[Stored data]
= = = =
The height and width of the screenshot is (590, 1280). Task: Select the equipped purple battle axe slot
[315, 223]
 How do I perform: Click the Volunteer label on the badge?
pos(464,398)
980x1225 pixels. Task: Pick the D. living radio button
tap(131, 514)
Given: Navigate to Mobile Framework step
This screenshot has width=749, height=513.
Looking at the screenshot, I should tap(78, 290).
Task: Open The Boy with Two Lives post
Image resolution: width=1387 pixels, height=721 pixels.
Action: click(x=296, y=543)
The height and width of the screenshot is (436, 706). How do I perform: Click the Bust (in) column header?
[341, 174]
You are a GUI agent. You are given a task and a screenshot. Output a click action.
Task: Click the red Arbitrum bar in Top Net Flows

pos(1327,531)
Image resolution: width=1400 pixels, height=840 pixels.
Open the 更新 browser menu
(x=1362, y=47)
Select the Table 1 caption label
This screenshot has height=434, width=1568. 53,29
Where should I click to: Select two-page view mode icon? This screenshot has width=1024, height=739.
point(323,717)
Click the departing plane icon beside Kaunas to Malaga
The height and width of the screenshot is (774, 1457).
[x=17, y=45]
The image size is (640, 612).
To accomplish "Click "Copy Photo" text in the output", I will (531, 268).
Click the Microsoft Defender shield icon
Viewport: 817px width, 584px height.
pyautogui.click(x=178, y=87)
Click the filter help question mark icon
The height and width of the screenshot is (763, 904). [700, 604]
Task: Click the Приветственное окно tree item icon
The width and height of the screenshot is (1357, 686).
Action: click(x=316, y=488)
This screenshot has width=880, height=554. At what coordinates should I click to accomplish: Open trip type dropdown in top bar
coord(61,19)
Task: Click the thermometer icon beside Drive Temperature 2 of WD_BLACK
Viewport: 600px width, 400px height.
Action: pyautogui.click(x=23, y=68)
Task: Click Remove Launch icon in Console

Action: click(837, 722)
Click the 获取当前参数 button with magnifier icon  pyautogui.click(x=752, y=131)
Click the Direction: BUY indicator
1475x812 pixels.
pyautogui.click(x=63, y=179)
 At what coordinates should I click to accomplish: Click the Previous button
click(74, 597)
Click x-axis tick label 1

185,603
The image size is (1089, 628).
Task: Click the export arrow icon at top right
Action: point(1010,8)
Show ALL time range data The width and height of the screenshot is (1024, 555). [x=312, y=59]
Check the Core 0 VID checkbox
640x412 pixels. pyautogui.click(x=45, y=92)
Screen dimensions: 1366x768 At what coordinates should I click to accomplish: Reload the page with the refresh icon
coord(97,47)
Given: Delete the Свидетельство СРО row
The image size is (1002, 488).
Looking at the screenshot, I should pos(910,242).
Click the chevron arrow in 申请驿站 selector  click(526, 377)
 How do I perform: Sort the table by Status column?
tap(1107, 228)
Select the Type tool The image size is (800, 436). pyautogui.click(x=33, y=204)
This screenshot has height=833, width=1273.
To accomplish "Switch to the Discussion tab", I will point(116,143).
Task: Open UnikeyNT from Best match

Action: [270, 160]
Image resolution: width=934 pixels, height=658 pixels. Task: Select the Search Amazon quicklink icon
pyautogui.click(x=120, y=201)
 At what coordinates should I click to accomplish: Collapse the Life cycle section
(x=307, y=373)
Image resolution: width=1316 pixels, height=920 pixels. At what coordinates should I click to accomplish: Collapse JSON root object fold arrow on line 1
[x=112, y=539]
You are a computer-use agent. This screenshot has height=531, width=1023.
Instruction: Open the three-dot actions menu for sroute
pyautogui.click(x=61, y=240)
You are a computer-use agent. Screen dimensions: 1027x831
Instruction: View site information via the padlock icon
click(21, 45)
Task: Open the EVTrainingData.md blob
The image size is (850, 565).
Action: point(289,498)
= = = =
* [WORK INSTRUCTIONS] Produce the entries above once more, identical in every detail.

* [TASK RESPONSE]
The height and width of the screenshot is (590, 1280). Task: Select the equipped purple battle axe slot
[315, 223]
 How do I perform: Click the Volunteer label on the badge?
pos(464,398)
980x1225 pixels. Task: Pick the D. living radio button
tap(131, 514)
Given: Navigate to Mobile Framework step
This screenshot has width=749, height=513.
Looking at the screenshot, I should tap(78, 290).
Task: Open The Boy with Two Lives post
Image resolution: width=1387 pixels, height=721 pixels.
Action: click(x=296, y=543)
The height and width of the screenshot is (436, 706). How do I perform: Click the Bust (in) column header?
[341, 174]
You are a GUI agent. You are given a task and a screenshot. Output a click action.
Task: Click the red Arbitrum bar in Top Net Flows

pos(1327,531)
Image resolution: width=1400 pixels, height=840 pixels.
Open the 更新 browser menu
(x=1362, y=47)
Select the Table 1 caption label
This screenshot has height=434, width=1568. 53,29
Where should I click to: Select two-page view mode icon? This screenshot has width=1024, height=739.
point(323,717)
Click the departing plane icon beside Kaunas to Malaga
The height and width of the screenshot is (774, 1457).
[x=17, y=45]
The image size is (640, 612).
To accomplish "Click "Copy Photo" text in the output", I will (531, 268).
Click the Microsoft Defender shield icon
Viewport: 817px width, 584px height.
pyautogui.click(x=178, y=87)
Click the filter help question mark icon
The height and width of the screenshot is (763, 904). [700, 604]
Task: Click the Приветственное окно tree item icon
The width and height of the screenshot is (1357, 686).
Action: click(x=316, y=488)
This screenshot has width=880, height=554. At what coordinates should I click to accomplish: Open trip type dropdown in top bar
coord(61,19)
Task: Click the thermometer icon beside Drive Temperature 2 of WD_BLACK
Viewport: 600px width, 400px height.
Action: pyautogui.click(x=23, y=68)
Task: Click Remove Launch icon in Console

Action: click(837, 722)
Click the 获取当前参数 button with magnifier icon  pyautogui.click(x=752, y=131)
Click the Direction: BUY indicator
1475x812 pixels.
pyautogui.click(x=63, y=179)
 At what coordinates should I click to accomplish: Click the Previous button
click(74, 597)
Click x-axis tick label 1

185,603
The image size is (1089, 628).
Task: Click the export arrow icon at top right
Action: point(1010,8)
Show ALL time range data The width and height of the screenshot is (1024, 555). [x=312, y=59]
Check the Core 0 VID checkbox
640x412 pixels. pyautogui.click(x=45, y=92)
Screen dimensions: 1366x768 At what coordinates should I click to accomplish: Reload the page with the refresh icon
coord(97,47)
Given: Delete the Свидетельство СРО row
The image size is (1002, 488).
Looking at the screenshot, I should pos(910,242).
Click the chevron arrow in 申请驿站 selector  click(526, 377)
 How do I perform: Sort the table by Status column?
tap(1107, 228)
Select the Type tool The image size is (800, 436). pyautogui.click(x=33, y=204)
This screenshot has height=833, width=1273.
To accomplish "Switch to the Discussion tab", I will point(116,143).
Task: Open UnikeyNT from Best match

Action: [270, 160]
Image resolution: width=934 pixels, height=658 pixels. Task: Select the Search Amazon quicklink icon
pyautogui.click(x=120, y=201)
 At what coordinates should I click to accomplish: Collapse the Life cycle section
(x=307, y=373)
Image resolution: width=1316 pixels, height=920 pixels. At what coordinates should I click to accomplish: Collapse JSON root object fold arrow on line 1
[x=112, y=539]
You are a computer-use agent. This screenshot has height=531, width=1023.
Instruction: Open the three-dot actions menu for sroute
pyautogui.click(x=61, y=240)
You are a computer-use agent. Screen dimensions: 1027x831
Instruction: View site information via the padlock icon
click(21, 45)
Task: Open the EVTrainingData.md blob
The image size is (850, 565).
Action: point(289,498)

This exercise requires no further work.